3. Try adaptogenic herbs like rhodiola and ashwaganda.
In my practice, I often use various herbal formulations to support normal hormone levels.* Herbs can take weeks to months to take full effect, but when you stick it out, they can be very effective.* If the patient is reporting high amounts of stress, I may recommend adaptogenic herbs like Eleutherococcus senticosus, schisandra, and ashwagandha.* Rhodiola rosea can help support the nervous system, mood, mental clarity, work performance, and a healthy sleep cycle.* It can also help to support normal levels of neurotransmitters such as serotonin, dopamine, and norepinephrine, which are important for mental health.*
If a woman has low estrogen symptoms or we find low estrogen upon testing, I often recommend estrogen-enhancing herbs like red clover, isoflavones, and black cohosh.* To support progesterone, I typically recommend vitex, passionflower, and paeonae.* To support testosterone, I recommend use of horny goatweed and tribulus.* This can get complicated, so it’s best to work with a trained herbalist or integrative or functional medicine practitioner who can test your hormone levels and make specific recommendations.

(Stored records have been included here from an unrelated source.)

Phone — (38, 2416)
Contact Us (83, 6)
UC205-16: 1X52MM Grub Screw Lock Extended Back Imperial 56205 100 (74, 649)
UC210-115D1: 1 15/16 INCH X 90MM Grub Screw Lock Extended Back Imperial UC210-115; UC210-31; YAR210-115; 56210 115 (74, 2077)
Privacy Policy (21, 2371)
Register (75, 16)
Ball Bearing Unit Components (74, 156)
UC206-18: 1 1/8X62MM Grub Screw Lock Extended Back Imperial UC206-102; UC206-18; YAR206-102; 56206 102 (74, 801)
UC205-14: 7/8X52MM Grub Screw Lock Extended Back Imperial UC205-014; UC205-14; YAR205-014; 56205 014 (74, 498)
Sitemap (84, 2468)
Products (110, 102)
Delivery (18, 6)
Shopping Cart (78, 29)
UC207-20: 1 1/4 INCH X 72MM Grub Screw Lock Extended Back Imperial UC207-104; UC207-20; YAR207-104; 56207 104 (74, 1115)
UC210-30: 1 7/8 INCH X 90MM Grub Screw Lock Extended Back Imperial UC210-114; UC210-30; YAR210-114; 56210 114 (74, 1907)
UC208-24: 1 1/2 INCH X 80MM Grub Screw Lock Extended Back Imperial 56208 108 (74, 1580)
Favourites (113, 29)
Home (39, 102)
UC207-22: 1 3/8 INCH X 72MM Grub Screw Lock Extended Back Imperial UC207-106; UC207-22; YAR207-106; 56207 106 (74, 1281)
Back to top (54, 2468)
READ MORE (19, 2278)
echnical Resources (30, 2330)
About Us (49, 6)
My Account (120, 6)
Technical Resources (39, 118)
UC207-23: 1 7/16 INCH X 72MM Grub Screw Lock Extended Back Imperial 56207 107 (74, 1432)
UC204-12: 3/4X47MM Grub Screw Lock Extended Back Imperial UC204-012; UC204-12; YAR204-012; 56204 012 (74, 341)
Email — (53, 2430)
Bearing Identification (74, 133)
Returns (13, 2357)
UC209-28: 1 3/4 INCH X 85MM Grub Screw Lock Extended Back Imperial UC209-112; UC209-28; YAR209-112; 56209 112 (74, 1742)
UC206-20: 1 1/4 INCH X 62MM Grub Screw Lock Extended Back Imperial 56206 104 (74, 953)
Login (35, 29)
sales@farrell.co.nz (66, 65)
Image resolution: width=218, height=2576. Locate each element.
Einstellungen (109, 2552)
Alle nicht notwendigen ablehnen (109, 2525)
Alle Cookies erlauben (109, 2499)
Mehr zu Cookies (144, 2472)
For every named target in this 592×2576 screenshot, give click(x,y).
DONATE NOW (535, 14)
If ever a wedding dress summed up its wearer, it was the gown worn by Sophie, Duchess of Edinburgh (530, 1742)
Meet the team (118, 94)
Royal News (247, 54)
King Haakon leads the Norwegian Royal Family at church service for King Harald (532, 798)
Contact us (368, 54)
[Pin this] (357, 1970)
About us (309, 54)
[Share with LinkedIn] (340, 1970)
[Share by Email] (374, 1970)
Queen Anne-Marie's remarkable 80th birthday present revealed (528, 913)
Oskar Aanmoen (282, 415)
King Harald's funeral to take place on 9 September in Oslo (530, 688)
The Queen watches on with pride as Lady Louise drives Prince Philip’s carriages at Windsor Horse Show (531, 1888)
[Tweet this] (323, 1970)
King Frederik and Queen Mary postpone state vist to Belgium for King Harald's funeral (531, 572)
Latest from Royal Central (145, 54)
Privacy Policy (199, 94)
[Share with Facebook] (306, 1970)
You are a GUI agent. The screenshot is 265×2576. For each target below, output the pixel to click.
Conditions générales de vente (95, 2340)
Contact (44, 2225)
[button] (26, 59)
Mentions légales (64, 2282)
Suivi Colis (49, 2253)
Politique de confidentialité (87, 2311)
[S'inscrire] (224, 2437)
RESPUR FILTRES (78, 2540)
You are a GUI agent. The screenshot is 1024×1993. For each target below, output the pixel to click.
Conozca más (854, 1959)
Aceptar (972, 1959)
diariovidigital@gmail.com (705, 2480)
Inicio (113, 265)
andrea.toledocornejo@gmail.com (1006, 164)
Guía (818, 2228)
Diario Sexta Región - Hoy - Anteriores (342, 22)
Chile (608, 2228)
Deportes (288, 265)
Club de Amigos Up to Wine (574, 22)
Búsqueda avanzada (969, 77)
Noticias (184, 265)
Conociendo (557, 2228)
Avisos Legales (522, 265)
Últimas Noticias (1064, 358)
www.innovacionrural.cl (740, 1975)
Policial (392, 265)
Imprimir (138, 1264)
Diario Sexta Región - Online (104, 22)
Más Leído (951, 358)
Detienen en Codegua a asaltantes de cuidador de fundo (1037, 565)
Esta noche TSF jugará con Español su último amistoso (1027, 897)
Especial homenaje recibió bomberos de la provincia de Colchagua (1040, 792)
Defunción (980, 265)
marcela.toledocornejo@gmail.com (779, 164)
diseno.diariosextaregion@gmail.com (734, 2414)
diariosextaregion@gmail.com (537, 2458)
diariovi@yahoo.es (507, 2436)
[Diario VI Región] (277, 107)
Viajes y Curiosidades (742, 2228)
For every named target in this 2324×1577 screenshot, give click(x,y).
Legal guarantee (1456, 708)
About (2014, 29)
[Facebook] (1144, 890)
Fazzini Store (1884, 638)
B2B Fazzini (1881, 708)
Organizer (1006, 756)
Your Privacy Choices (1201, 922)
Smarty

Remember: Perimenopause doesn’t have to be as tough as many of us assume it’ll be. It’s all about knowing what you can do to help your body through this transition. By reducing stress, working to detox the body through healthier lifestyle choices, and correcting nutritional deficiencies, I have seen countless women overcome their perimenopausal symptoms.
If you are pregnant, breastfeeding, or taking medications, consult with your doctor before starting a supplement routine. It is always optimal to consult with a health care provider when considering what supplements are right for you.